CHARLOTTESVILLE, Va., July 1, 2011 /PRNewswire/ -- Mark Lane, famed trial lawyer and author of the best-selling book Rush To Judgment, exposing the false conclusions of The Warren Report about the assassination of President Kennedy, was asked to screen the new Keith Allen documentary, "Unlawful Killing," named after the jury verdict from the formal inquest into the deaths of Princess Diana and Dodi Al Fayed. Lane viewed the film and did extensive research regarding the evidence and concluded that when the film is released in the U.S., it will stun audiences who will see that the crash that killed Diana and Dodi was certainly not an accident.
"After an in-depth review of the film and other research such as transcripts into the deaths," Lane says, "I feel certain the popular belief that Princess Di and Mr. Al Fayed were killed as a result of being followed by the paparazzi is completely inaccurate. The jurors never mentioned the word paparazzi."
The inquest jury found that one of the primary factors of the crash was caused by an oncoming vehicle from behind the Mercedes Benz carrying Princess Diana and Dodi Al Fayed. They were not allowed to go into the specific evidence about one of those vehicles being a white Fiat Uno seen by witnesses. The French Police were unable to find the Fiat Uno or its driver. "However, investigators for Mohamed Al Fayed did locate the white Fiat Uno and its owner and possibly the driver, James Andanson, who one courageous key witness, an MI6 agent interviewed for the film, Richard Tomlinson, said (Andanson) was on the books of MI6 as a paid freelancer or contract employee."
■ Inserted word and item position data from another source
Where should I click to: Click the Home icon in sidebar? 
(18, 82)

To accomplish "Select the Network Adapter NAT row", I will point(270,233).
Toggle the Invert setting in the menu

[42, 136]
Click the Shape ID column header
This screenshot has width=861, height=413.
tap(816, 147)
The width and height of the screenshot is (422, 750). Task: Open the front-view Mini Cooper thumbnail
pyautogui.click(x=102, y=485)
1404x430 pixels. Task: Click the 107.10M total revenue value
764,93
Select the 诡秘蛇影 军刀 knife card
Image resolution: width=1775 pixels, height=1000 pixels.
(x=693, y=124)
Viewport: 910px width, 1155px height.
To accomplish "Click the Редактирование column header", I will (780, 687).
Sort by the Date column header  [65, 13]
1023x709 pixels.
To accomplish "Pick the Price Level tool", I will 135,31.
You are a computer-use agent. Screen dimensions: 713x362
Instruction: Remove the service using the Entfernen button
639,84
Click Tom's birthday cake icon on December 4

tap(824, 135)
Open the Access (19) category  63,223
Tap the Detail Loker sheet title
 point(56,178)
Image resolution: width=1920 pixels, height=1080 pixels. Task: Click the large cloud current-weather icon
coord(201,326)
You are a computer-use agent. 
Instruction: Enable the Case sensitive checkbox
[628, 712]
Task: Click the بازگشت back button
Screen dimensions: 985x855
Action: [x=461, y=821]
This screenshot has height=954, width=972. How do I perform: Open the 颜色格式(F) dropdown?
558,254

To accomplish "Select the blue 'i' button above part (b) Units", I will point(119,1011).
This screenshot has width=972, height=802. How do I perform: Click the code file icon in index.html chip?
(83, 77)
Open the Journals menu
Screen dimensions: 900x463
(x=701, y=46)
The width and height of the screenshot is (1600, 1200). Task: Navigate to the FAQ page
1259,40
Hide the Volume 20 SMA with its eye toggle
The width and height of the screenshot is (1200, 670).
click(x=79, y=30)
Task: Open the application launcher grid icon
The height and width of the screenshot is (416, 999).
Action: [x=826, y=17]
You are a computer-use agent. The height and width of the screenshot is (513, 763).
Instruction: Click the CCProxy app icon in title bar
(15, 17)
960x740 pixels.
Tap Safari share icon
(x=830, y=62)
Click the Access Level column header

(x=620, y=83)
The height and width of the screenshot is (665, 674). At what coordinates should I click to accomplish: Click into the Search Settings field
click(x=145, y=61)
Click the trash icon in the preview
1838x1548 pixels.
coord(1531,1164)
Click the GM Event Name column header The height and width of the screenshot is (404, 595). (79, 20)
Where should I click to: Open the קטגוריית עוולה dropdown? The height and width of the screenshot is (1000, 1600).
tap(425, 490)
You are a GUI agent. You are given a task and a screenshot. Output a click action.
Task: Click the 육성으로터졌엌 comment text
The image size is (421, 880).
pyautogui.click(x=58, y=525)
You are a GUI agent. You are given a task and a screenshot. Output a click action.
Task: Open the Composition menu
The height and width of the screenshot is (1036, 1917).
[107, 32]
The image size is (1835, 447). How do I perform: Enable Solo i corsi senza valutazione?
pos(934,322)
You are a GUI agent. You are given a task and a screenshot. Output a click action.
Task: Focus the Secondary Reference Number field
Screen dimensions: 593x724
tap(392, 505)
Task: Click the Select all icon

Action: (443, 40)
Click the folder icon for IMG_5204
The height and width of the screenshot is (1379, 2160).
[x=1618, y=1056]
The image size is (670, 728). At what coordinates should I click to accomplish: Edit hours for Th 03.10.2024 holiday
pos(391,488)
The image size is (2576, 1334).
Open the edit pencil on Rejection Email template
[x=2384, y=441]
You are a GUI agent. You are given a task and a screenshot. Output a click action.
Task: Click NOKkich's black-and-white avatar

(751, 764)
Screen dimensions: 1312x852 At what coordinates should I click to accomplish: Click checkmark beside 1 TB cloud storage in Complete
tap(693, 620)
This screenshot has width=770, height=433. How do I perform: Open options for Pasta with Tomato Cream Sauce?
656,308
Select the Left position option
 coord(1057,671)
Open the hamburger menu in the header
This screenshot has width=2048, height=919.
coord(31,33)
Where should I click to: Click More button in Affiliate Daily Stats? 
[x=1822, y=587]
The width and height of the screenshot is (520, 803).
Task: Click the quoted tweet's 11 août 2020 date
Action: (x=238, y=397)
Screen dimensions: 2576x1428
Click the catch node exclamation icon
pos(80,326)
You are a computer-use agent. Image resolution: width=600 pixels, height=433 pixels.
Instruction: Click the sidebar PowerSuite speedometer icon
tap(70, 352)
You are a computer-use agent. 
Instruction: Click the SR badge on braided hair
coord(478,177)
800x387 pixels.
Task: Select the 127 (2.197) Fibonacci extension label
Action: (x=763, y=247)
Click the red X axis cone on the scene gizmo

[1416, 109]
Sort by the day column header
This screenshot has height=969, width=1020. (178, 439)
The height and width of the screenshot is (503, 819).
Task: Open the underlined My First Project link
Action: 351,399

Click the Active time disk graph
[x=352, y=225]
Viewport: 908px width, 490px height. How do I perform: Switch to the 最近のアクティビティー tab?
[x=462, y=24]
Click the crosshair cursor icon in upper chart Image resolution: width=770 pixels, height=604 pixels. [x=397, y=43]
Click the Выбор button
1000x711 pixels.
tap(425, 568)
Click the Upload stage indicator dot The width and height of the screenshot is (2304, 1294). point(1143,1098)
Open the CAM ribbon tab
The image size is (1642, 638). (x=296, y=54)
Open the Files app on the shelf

"Andanson's body was found dead in a burnt out car of an apparent suicide," Lane says pointing out conflicting technical evidence on the nature of his death. "In addition the fireman, Christophe Pelat, who discovered Andanson's body stated, 'I saw him at close range and I'm absolutely convinced that he had been shot in the head.'"
Lane also points to other compelling revelations in the film, that the crime scene was washed down shortly after the crash by fire hoses, that, according to medical experts who testified, it took over an hour and a half to get Diana to a nearby hospital by ambulance and had she been treated earlier she very likely would have lived. She would have been 50 years old today.
Lane, who will publish his findings in a review of the film called "Banned in Britain," says the film reveals several facts that support its conclusion. "Mainly," Lane says, "that the fatal crash that killed Diana and Dodi was ever reported to be an 'accident,' which it clearly was not."
"I was also intrigued that the royal family sought to protect itself from the witnesses in the film by making it a serious criminal offense to show 'Unlawful Killing' in the United Kingdom. To do so would likely result in years of imprisonment," Lane concludes.